Trecho escolhido
++++++
Se o microconto se sai melhor na web digital (“o império da brevidade das comunicações”), ele se adapta bem ao livro; como a crônica, quando sai do jornal.
Modalidade ou subgênero
No prefácio de Universos breves, Noguerol desfaz alguns dos preconceitos mais comuns acerca do microconto: o de que ele não tem um nome ou atende “por muitos termos”; o de que ele não passa de um “passatempo”; o de que ele é uma forma de fast fiction ou literatura “improvisada”. “[…] os melhores microcontos, com pouquíssimas exceções, permanecem na gaveta da escrivaninha por tempo suficiente para serem revisados em mais de uma ocasião”, constata a professora.
Ela chega a formular uma definição para a “modalidade” ou subgênero na forma criativa de “algumas linhas lúdicas e curtas” nas quais se condensam e vislumbram suas principais características e qualidades:
ABC do microconto
Acrobático, bem-humorado, certeiro, desinibido, elegante, flexível, genial, hipnótico, impactante, jubiloso, kantiano, lúcido, musical, notável, oblíquo, potente, quixotesco, rápido, sóbrio, terno, único, veloz, wonderful, xilofônico, yin-yang, zeloso.
Aforismos, fábulas, parábolas
Para ilustrar, seguem quatro exemplos colhidos a dedo (a partir de critérios de brevidade e gosto pessoal), acompanhados de análises.
Há homens que têm, merecidamente, seus monumentos. As pombas, esses delicados símbolos de paz, nos vingam de todas as suas maldades.
Estátuas reveladas, de Homero Carvalho Oliva (Bolívia, 1957)
Eis uma sátira com ares de aforismo. O segredo está nas fezes das pombas.
Com o passar dos anos, o carrasco adquiriu tanta experiência que, em um só talho, limpo, preciso e indolor, cortava a cabeça de suas vítimas. No entanto, nunca recebeu delas uma palavra ou um gesto de agradecimento.
Ingratidão, do mesmo autor.
Desta vez, uma anedota ou parábola profana. Em um primeiro momento, acredita-se que o carrasco “nunca recebeu uma palavra ou um gesto de agradecimento” simplesmente porque suas vítimas estão mortas. Logo se compreende que a “ingratidão” do título refere-se na verdade ao fato de que o carrasco proporcionou a elas uma morte “limpa, precisa e indolor”.
Minha namorada é uma Supergarota. Ela pode voar, carregar coisas muito pesadas, destruir paredes enormes com sua visão de raio laser e se teletransportar a uma supervelocidade. Resumindo, pode fazer tudo. A única coisa que minha Supergarota não consegue fazer é sair daquele bendito cartaz e me fazer companhia.
++++++
Tarefa
Transcreva o trecho sobre o microconto de "Há homens que" até "fezes das pombas.", incluindo essas palavras. Baseie-se apenas no trecho.

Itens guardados
++++++
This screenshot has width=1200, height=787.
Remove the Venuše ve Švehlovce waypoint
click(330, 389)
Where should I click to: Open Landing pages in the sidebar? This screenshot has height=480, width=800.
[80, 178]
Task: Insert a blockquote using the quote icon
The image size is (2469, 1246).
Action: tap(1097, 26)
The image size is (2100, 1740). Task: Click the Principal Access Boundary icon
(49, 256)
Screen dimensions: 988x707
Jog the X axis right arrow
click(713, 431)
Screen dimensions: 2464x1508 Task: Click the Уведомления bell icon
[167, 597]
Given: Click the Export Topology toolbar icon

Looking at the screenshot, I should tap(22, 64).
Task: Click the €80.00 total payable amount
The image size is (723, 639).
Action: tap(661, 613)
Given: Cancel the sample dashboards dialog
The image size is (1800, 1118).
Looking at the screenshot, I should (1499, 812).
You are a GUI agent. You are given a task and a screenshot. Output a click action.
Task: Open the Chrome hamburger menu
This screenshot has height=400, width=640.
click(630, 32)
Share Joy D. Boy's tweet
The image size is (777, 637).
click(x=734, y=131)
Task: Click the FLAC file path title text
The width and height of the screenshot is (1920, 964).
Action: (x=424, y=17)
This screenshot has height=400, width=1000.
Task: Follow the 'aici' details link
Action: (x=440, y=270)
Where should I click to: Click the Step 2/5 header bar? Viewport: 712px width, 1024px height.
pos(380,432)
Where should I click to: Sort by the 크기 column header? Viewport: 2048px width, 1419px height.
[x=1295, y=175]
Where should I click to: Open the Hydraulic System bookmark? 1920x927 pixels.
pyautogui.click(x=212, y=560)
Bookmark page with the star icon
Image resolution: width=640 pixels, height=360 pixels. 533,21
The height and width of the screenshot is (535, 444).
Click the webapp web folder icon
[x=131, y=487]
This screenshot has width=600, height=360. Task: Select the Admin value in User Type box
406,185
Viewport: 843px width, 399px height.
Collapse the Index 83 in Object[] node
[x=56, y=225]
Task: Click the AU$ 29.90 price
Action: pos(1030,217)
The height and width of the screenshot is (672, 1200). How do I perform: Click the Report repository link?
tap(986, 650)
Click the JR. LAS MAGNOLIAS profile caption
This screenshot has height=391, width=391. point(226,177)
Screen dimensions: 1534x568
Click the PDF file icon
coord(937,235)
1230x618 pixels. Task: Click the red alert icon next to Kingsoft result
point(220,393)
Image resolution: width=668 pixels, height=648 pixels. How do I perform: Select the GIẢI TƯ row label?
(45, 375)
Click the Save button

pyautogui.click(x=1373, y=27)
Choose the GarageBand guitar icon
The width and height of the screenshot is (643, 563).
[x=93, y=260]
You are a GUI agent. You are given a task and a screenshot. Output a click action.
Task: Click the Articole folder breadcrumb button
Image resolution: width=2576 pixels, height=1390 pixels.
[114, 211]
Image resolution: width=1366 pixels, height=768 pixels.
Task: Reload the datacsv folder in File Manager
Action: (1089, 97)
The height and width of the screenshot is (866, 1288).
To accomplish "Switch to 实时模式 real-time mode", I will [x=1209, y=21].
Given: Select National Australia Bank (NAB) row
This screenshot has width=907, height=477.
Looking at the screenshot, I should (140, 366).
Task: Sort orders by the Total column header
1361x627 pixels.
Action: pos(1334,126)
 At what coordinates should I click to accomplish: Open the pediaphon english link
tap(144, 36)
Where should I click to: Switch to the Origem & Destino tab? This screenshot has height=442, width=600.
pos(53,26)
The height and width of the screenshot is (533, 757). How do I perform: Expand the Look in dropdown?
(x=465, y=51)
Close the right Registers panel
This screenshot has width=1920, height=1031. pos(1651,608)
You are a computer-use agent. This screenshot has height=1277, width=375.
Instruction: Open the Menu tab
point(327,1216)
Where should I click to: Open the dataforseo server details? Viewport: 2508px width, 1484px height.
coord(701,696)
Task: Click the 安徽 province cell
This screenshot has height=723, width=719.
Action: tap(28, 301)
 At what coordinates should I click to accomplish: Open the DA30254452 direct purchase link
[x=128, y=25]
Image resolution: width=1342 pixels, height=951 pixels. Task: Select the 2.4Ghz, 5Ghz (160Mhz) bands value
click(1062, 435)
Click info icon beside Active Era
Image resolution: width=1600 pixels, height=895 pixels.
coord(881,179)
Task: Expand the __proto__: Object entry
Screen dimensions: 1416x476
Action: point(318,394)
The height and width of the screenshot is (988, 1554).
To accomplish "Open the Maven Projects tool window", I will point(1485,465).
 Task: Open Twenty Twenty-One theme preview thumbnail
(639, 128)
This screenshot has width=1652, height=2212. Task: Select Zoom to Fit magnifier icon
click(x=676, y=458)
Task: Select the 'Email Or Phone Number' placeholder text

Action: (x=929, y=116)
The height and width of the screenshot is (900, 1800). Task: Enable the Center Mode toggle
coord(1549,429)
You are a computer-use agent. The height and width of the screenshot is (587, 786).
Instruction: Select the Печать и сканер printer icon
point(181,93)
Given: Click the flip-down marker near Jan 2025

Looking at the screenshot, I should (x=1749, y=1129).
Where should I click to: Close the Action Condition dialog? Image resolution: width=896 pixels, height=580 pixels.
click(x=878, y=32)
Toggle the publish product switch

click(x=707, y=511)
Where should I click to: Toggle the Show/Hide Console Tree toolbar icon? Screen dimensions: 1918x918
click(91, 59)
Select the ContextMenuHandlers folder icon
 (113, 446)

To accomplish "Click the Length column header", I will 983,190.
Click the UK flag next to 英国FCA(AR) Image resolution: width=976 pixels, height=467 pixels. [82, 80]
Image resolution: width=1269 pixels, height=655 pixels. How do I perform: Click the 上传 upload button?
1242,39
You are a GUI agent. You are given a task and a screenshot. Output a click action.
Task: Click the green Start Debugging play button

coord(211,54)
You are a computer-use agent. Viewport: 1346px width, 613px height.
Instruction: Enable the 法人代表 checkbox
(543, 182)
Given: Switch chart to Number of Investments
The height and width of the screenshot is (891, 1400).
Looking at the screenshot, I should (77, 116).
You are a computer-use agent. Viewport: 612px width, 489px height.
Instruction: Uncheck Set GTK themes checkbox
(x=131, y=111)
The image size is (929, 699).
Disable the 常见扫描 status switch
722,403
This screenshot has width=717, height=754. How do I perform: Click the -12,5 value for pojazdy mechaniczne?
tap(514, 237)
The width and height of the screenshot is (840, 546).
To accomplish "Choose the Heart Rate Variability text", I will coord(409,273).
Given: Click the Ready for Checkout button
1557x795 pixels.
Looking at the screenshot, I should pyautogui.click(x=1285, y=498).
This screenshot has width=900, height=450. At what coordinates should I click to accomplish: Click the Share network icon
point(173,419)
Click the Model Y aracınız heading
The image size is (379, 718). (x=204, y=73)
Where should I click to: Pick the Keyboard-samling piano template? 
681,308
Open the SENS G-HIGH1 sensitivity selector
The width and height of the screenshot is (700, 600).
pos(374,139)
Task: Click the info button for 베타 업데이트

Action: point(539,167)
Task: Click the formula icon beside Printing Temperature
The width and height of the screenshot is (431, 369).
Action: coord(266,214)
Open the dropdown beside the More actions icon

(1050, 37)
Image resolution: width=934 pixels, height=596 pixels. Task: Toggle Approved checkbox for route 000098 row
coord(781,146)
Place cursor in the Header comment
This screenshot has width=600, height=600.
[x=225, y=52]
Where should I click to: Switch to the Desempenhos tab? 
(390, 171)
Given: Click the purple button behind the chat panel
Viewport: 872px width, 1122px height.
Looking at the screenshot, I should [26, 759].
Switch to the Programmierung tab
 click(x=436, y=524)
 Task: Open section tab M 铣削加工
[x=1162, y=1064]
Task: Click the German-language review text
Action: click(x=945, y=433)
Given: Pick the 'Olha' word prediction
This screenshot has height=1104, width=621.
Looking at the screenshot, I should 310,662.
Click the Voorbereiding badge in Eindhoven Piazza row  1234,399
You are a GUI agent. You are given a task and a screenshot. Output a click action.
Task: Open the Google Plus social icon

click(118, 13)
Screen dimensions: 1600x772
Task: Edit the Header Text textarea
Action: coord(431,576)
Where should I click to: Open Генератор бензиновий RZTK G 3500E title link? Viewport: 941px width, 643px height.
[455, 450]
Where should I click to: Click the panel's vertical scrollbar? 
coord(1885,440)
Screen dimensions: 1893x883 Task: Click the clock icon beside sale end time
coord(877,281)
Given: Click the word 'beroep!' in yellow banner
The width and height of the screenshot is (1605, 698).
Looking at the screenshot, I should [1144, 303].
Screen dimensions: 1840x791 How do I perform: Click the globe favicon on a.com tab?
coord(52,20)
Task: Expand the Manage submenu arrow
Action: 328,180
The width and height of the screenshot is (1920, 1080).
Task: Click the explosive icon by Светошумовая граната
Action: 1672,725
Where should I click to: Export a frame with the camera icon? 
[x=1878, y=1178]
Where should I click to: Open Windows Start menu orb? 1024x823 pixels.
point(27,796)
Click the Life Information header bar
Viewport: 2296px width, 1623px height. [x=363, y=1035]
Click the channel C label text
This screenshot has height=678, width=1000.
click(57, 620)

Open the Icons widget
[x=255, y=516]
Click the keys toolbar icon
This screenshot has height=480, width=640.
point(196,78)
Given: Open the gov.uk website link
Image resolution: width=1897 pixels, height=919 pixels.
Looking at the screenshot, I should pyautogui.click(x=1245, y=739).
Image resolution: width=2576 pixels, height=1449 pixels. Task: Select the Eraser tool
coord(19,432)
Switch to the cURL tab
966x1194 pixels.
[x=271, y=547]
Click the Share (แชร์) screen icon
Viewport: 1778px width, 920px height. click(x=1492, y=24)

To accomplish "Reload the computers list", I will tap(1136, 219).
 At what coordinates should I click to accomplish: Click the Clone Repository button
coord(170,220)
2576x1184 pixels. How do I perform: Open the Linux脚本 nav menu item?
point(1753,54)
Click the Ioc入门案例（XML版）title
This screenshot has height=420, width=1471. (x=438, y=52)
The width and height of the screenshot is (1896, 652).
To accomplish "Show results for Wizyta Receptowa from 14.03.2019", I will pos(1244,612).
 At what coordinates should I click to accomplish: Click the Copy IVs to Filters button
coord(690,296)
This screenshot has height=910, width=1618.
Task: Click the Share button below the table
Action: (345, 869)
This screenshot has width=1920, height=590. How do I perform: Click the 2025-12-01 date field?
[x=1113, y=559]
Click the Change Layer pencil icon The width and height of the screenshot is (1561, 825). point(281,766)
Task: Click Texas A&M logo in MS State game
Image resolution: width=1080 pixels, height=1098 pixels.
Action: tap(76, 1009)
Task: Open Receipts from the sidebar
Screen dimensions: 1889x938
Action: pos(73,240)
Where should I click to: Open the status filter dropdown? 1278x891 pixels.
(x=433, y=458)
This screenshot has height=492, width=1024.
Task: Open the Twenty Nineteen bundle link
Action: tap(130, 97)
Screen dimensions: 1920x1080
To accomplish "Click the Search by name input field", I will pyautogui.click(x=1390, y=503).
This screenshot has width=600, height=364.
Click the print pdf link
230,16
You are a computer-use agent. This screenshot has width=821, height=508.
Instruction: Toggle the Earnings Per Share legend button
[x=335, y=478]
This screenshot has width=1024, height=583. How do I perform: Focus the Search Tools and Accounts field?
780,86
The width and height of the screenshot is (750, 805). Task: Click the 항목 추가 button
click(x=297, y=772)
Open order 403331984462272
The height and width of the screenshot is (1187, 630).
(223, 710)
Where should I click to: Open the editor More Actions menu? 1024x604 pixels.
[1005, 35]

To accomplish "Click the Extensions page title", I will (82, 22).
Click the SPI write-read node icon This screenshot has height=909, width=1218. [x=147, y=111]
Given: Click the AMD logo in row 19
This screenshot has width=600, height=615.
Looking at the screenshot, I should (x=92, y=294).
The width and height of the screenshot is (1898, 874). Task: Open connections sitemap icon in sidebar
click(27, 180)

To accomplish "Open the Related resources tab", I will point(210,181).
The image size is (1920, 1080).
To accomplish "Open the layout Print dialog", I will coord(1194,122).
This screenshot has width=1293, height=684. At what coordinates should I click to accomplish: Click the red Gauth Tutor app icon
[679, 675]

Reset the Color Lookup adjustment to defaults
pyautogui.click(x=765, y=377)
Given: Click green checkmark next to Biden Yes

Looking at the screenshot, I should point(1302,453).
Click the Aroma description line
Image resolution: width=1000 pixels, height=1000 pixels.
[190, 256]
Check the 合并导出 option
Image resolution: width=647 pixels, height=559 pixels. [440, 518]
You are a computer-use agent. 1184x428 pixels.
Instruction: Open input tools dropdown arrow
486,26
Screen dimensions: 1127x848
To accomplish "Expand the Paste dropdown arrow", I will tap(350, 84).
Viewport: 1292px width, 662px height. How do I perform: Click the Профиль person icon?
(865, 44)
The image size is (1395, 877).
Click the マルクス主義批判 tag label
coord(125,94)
++++++
Resposta escrita
Há homens que têm, merecidamente, seus monumentos. As pombas, esses delicados símbolos de paz, nos vingam de todas as suas maldades.
Estátuas reveladas, de Homero Carvalho Oliva (Bolívia, 1957)
Eis uma sátira com ares de aforismo. O segredo está nas fezes das pombas.